Aug 09, 2019 Newsdesk Latest News, Macau, Philippines, Top of the deck
Mainland China’s vow to increase enforcement against cross-border gambling activities targeting Chinese nationals will not hurt Macau and could even benefit the city’s casino operations in the long term, says brokerage Sanford C. Bernstein Ltd.
The Chinese embassy in the Philippines said in a statement on Thursday that the mainland authorities attach “great importance to the crackdown on cross-border gambling activities”.
“This gesture by Chinese government could be seen as a warning to junkets and online gaming operators about gaming activities outside of Macau,” said a team of Sanford Bernstein analysts in a Friday note.
Macau is the only place in China where casino gambling is legal. The country does not allow online gambling.

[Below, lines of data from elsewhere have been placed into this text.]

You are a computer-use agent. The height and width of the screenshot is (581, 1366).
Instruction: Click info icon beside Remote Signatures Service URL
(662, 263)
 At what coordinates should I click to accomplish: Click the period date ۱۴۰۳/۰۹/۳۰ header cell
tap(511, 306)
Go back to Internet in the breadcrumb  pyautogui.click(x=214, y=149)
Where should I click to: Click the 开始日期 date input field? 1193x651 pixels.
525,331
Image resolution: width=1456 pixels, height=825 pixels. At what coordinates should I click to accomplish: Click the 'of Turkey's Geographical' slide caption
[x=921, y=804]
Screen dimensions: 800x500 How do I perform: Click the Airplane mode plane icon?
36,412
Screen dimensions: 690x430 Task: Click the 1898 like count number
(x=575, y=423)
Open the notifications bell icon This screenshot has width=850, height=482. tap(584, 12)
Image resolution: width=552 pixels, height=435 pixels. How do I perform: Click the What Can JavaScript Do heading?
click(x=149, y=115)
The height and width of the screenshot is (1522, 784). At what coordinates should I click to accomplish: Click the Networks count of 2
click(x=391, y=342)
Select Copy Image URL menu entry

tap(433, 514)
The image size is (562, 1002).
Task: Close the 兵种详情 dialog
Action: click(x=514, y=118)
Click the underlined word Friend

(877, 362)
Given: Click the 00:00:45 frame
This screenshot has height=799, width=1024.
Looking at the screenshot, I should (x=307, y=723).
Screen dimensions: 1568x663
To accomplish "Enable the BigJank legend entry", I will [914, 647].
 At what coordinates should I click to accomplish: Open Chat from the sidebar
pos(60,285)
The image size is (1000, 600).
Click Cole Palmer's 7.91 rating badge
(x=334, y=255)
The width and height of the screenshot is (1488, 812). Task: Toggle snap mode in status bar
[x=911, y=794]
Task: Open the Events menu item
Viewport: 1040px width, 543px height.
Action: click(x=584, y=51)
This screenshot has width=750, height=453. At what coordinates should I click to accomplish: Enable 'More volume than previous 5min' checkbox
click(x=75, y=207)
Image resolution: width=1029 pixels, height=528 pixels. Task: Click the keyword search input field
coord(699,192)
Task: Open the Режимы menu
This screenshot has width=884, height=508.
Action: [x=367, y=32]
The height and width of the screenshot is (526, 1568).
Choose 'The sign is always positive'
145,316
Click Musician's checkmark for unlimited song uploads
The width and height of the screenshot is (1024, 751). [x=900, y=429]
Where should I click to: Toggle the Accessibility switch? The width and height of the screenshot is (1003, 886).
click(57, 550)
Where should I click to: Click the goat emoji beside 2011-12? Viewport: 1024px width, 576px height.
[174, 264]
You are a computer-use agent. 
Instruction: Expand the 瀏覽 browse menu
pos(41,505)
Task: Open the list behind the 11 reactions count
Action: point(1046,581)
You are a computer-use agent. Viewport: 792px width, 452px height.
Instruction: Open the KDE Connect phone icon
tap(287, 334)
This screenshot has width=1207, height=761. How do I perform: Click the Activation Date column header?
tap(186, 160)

“We do not believe any of these statements refer to Macau or any attempt by China to stem Macau activities,” Sanford Bernstein analysts Vitaly Umansky, Eunice Lee and Kelsey Zhu wrote.
“In the longer run, this could be positive for Macau as some gaming demand may return to the territory,” the memo said, adding that Chinese authorities would likely “be taking a stronger stance in trying to curtail gambling overseas (outside of Macau)”.
Thursday’s statement from the Chinese Embassy in the Philippines said that “the fact that the Philippine casinos and POGOs [Philippine Offshore Gaming Operators] and other forms of gambling entities are targeting Chinese customers has severely affected” China’s interests.
“[A] huge amount of Chinese funds has illegally flown out of China and illegally into the Philippines, involving crimes such as cross-border money laundering through underground banking, which undermines China’s financial supervision and financial security,” the Chinese embassy stated.
In its statement, the Chinese embassy urged for support from the Philippine authorities to crack down on gambling-related crimes, including money laundering and illegal employment of Chinese citizens.
POGOs are said to be expanding aggressively in the Philippines. Authorities in the country are trying to reign in on the expansion and trying to regulate better these operators, including to account for foreign workers in the industry.
“If the warning is not heeded by the offshore operators, then China will likely begin a broader crackdown, which would be negative for POGOs and Philippine casinos,” Sanford Bernstein wrote in its Friday note.
It added that such a move could negatively impact Melco Resorts and Entertainment Ltd, a developer and operator of casino resorts in Macau and in the Philippines, including City of Dreams Manila.
“Although Melco has already curtailed proxy betting at the property as of July, Chinese make up the majority of VIP players at the property,” the brokerage said.
Proxy betting is a practice whereby an agent or third party – usually a junket representative – makes a bet in person on a VIP room table game, on behalf of a client ordering the wager via a mobile online device or telephone.
Proxy betting was effectively banned by the Macau government in 2016, and has since become popular in the Philippine casino market, according to a note issued by investment bank Goldman Sachs (Asia) LLC last month.